Lastly, this doesn't count carriers that are sick but unconfirmed. That's probably fine, but a query to include these as-of-yet-unconfirmed individuals may at least show risk, if they're sick but we're missing the ConfirmedTime, as in Usr5 with a NULL confirmed time (this is equivalent to not having a confirmed time at all in Neo4j, since there is no such thing as a NULL property value, NULL is equivalent to nonexistence).

So with those flaws in the original query in mind, let's create something that covers all of 01-23, allows inclusivity on the date and time boundaries, and can also identify potential carriers that are sick but don't have a confirmed time:

MATCH (p:Person {ID:2020020201})-[stay1:stay]->(pl:Place)<-[stay2:stay]-(carrier)
WHERE dateTime('2020-01-23T00:00:00') < stay1.start_time < dateTime('2020-01-23T23:00:00')
 AND apoc.coll.max([stay1.start_time.epochMillis, stay2.start_time.epochMillis]) <= apoc.coll.min([stay1.end_time.epochMillis, stay2.end_time.epochMillis])
 AND carrier.HealthStatus = 'Sick' AND coalesce(carrier.ConfirmedTime, date("2020-01-23")) <= date("2020-01-23")
 RETURN pl, carrier

The second part of the WHERE clause dealing with maxes and mins uses functions from APOC procedures to perform scaler min() and max() across values within a single row, since the native min() and max() functions in Cypher are aggregation functions, which aren't what we need here.

Why are we using min() and max() like this? To determine date range overlap, this is a simple reduction in logic to do so (WHERE max(both start times) <= min(both end times)). This is assuming that we're only looking for person-to-person direct contact. (we're working on adding an APOC temporal overlap function to make this even easier)

Currently the APOC max() and min() scaler functions work only on numbers and not temporal types, so until we have a fix in place we project out the epochMillis values for the dates when using these functions.

Lastly we're using coalesce() to supply a default ConfirmedDate if the value is null, which will reveal any persons that are sick but haven't yet been confirmed.

The ConfirmedDate check here may also be irrelevant depending on the data set.
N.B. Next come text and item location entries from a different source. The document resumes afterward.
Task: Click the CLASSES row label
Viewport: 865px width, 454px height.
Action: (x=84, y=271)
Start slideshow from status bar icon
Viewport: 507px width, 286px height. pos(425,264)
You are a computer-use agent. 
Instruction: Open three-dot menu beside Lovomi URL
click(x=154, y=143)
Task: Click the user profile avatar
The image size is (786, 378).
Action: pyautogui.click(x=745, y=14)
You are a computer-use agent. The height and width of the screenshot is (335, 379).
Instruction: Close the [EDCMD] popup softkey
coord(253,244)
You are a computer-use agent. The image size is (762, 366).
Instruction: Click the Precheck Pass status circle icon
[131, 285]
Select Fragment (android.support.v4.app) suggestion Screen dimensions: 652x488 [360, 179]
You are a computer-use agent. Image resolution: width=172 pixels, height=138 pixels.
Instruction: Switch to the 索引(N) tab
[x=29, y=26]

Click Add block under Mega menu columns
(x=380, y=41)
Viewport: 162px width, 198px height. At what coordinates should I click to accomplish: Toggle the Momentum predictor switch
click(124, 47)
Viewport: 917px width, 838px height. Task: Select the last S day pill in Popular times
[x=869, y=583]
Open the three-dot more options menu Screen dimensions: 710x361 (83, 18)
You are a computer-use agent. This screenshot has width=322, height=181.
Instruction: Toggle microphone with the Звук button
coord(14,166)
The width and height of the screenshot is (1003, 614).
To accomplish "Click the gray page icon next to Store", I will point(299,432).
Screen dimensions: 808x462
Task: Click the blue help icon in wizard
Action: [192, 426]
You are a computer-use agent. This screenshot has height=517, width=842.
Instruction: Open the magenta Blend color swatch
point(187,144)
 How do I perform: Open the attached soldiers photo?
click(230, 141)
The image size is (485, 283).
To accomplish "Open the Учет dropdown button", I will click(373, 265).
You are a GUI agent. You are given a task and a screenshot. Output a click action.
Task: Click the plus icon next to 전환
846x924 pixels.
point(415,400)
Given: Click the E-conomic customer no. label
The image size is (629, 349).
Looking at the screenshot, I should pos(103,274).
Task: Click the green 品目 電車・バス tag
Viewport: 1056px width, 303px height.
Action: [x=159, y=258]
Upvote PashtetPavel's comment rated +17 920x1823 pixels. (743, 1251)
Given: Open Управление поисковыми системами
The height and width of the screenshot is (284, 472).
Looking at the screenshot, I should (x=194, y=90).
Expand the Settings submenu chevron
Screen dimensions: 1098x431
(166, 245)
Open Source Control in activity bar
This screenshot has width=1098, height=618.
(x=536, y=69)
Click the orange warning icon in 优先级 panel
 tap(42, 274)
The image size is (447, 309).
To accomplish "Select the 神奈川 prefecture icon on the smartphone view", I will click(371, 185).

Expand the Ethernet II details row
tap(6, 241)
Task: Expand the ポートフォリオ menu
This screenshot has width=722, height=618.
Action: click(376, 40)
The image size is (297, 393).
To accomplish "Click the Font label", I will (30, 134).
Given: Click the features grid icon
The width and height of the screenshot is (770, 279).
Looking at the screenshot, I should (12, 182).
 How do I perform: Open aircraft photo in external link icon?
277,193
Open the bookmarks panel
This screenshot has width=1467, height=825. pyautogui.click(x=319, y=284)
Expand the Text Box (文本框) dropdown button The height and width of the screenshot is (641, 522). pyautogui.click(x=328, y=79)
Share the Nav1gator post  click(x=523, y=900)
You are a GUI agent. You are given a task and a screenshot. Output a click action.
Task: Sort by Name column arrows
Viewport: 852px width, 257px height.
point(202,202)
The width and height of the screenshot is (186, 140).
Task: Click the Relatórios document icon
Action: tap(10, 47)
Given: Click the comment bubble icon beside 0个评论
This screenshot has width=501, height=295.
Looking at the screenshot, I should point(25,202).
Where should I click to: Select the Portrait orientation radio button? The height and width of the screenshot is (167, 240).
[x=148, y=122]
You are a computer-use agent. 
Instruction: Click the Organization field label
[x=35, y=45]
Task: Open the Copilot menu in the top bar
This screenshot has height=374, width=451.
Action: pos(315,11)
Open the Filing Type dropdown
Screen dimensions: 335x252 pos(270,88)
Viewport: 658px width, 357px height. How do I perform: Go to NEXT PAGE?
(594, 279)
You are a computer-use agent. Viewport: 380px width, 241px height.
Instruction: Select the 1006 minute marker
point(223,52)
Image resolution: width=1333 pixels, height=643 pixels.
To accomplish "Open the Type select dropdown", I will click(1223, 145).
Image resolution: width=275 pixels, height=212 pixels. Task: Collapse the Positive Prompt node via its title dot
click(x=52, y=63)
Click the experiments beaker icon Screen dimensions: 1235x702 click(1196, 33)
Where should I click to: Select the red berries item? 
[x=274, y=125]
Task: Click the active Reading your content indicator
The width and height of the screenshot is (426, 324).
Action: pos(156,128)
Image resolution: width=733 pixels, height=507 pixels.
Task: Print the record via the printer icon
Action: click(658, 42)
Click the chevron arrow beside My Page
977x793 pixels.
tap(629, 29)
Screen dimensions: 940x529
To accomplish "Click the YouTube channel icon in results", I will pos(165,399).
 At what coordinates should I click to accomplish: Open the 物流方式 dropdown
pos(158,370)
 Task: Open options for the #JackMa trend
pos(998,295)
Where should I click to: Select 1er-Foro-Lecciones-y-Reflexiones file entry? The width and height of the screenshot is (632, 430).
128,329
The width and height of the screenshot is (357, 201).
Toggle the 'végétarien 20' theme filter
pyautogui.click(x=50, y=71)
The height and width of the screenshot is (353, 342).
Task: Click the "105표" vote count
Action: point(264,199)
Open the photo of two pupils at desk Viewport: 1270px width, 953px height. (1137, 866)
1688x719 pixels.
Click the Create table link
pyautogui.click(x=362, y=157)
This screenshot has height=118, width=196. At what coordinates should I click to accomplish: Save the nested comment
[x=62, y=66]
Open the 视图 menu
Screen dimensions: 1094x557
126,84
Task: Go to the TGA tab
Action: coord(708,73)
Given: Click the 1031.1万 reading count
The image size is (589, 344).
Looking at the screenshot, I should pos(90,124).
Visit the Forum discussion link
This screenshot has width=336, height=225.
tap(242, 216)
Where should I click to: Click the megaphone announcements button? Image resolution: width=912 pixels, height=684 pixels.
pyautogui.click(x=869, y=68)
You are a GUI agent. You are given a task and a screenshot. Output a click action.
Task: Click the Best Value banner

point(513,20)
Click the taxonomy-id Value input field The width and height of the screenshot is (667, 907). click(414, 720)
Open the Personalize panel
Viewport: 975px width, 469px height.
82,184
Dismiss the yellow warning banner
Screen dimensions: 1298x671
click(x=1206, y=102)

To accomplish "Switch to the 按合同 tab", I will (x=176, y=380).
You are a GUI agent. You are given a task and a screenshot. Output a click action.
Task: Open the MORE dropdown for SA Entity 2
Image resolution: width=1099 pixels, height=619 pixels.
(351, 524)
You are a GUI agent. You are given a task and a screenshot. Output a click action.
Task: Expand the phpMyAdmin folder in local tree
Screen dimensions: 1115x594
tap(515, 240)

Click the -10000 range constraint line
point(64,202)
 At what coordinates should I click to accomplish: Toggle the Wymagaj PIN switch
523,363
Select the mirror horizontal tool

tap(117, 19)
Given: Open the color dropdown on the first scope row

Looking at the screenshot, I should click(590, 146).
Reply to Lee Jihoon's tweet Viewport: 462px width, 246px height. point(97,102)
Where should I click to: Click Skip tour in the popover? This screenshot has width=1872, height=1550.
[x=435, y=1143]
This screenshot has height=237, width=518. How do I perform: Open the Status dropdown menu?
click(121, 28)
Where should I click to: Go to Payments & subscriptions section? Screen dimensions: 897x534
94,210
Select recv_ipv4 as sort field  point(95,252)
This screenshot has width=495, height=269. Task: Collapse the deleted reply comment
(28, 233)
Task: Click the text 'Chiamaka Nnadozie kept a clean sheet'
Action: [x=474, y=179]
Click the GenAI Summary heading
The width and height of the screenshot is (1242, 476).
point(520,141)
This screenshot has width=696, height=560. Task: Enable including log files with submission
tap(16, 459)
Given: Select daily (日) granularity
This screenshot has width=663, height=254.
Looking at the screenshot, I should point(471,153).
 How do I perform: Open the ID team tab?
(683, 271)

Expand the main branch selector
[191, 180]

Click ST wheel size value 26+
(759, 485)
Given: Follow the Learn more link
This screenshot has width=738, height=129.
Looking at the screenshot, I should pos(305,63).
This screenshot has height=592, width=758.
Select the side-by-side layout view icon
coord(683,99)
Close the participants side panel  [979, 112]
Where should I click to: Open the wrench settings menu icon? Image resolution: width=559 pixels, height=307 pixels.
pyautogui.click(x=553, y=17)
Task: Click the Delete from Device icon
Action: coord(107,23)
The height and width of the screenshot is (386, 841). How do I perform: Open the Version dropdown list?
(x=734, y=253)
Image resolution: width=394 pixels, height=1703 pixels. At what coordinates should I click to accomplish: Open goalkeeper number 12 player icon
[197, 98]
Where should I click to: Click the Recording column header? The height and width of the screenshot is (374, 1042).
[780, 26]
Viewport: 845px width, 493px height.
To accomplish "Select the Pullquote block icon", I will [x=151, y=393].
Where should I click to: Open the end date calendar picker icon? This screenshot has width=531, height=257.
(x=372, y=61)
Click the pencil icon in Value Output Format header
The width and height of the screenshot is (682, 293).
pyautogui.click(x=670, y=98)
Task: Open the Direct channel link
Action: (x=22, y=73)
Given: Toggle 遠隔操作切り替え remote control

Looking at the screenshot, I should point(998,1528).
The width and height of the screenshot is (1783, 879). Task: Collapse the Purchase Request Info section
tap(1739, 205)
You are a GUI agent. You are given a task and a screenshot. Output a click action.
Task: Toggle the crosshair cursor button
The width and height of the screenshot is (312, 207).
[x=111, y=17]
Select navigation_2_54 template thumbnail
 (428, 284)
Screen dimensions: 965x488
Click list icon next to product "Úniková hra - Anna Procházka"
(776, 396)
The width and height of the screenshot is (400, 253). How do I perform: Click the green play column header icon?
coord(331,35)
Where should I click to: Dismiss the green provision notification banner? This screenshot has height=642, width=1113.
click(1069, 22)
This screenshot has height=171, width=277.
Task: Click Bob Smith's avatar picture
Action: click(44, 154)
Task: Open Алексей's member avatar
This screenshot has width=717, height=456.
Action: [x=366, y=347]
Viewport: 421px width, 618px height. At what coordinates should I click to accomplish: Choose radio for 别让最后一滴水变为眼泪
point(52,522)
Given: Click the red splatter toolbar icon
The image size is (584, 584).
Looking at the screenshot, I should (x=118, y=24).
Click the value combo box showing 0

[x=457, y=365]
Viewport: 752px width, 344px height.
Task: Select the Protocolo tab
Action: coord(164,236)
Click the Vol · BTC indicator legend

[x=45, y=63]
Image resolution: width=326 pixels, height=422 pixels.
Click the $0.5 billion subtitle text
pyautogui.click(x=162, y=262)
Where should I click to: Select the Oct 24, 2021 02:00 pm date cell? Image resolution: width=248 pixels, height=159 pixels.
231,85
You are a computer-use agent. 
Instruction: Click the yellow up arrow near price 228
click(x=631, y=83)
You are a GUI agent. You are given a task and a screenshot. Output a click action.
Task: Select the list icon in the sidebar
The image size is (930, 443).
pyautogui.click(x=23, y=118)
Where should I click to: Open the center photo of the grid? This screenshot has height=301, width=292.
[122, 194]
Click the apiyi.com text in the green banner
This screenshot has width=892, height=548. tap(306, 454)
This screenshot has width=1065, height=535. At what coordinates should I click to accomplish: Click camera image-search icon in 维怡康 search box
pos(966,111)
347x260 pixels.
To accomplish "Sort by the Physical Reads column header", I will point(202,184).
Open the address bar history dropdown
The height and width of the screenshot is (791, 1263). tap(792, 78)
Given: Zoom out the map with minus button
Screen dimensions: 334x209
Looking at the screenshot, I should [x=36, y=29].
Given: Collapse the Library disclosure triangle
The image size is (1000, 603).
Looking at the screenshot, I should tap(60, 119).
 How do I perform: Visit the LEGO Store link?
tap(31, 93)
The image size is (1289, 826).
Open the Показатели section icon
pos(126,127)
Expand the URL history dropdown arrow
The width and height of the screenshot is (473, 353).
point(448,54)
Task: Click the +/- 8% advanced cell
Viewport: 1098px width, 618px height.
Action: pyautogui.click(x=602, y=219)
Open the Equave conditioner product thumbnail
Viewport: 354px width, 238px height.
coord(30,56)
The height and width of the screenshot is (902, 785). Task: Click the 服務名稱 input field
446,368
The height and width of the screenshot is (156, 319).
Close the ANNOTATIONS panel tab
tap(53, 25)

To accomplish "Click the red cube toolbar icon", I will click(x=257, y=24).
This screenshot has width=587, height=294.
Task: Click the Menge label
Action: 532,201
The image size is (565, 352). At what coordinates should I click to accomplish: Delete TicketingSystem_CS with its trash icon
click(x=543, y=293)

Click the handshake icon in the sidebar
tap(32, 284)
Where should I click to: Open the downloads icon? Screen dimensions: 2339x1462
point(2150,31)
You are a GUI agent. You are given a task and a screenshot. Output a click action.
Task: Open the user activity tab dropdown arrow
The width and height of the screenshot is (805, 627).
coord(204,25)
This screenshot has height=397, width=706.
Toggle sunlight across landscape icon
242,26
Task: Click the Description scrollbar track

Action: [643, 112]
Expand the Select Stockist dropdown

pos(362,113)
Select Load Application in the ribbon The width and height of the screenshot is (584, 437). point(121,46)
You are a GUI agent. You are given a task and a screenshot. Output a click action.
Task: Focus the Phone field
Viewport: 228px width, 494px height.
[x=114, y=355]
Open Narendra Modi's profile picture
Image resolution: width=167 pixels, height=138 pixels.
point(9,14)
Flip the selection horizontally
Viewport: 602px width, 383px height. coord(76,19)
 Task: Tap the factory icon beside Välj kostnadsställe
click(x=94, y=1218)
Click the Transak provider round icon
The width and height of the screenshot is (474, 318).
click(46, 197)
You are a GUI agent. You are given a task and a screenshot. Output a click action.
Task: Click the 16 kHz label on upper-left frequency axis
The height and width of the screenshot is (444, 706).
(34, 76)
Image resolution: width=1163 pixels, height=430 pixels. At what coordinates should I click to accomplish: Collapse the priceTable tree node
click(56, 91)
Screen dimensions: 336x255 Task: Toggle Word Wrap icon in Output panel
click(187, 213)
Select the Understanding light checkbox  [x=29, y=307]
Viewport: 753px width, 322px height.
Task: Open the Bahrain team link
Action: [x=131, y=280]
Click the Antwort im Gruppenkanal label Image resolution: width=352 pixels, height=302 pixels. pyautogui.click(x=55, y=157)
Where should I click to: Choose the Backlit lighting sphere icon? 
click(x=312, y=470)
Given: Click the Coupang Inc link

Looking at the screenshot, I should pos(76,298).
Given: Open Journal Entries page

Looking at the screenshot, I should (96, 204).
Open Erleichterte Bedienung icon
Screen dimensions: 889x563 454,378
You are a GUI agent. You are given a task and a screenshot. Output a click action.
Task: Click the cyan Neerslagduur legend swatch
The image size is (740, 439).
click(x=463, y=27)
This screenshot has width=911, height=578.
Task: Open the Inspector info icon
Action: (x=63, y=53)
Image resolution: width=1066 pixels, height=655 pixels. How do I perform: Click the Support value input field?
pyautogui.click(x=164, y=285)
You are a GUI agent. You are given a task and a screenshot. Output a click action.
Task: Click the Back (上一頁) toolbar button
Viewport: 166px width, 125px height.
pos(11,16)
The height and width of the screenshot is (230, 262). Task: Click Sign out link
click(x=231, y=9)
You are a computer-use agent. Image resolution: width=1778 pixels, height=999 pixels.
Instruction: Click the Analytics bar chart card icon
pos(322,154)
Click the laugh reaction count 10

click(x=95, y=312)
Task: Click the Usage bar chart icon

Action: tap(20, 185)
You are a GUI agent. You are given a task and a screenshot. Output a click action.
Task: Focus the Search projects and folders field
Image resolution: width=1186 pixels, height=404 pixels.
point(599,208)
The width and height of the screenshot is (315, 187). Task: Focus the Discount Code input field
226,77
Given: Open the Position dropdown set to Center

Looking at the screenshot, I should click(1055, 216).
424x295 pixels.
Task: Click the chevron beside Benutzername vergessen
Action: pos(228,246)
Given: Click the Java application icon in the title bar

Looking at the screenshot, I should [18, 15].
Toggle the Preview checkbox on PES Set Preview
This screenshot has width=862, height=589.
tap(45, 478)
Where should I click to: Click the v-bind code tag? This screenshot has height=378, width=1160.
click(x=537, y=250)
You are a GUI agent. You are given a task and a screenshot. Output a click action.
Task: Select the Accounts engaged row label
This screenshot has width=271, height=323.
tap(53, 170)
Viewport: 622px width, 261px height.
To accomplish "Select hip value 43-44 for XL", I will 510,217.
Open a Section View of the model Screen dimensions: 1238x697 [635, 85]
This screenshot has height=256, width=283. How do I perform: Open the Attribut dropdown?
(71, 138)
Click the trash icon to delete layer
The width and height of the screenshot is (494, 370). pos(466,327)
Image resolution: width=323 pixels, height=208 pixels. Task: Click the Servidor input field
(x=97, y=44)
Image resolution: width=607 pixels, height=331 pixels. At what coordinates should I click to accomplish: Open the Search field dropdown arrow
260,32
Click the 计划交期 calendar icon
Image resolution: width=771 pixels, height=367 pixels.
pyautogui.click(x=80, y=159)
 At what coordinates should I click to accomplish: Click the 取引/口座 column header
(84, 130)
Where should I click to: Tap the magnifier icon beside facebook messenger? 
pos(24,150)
It may work well for China and South Korea and locations that had early and strenuous testing, assuming testing before symptoms emerged, but not in other places with a lower testing percentage or where tests weren't available immediately, or if the person just decided to wait late in the process to get tested. How you treat this will alter whether you're only looking for absolutely confirmed spread (only considering dates of spread for after the confirmation), or if you want to consider times before confirmation when they may have still been sick and contagious.

And this query yields:

│"pl"                           │"carrier"                              │
│{"name":"Shopping mall Area A"}│{"HealthStatus":"Sick","ID":2020020205}│

Bingo. Usr5 who is sick but not confirmed, present in the Shopping mall Area A at the same time as Usr1, which wasn't previously identified due to the multiple problems in the original query mentioned previously. Since unconfirmed they may not be a carrier, but a tweak to the query might report that uncertainty as well.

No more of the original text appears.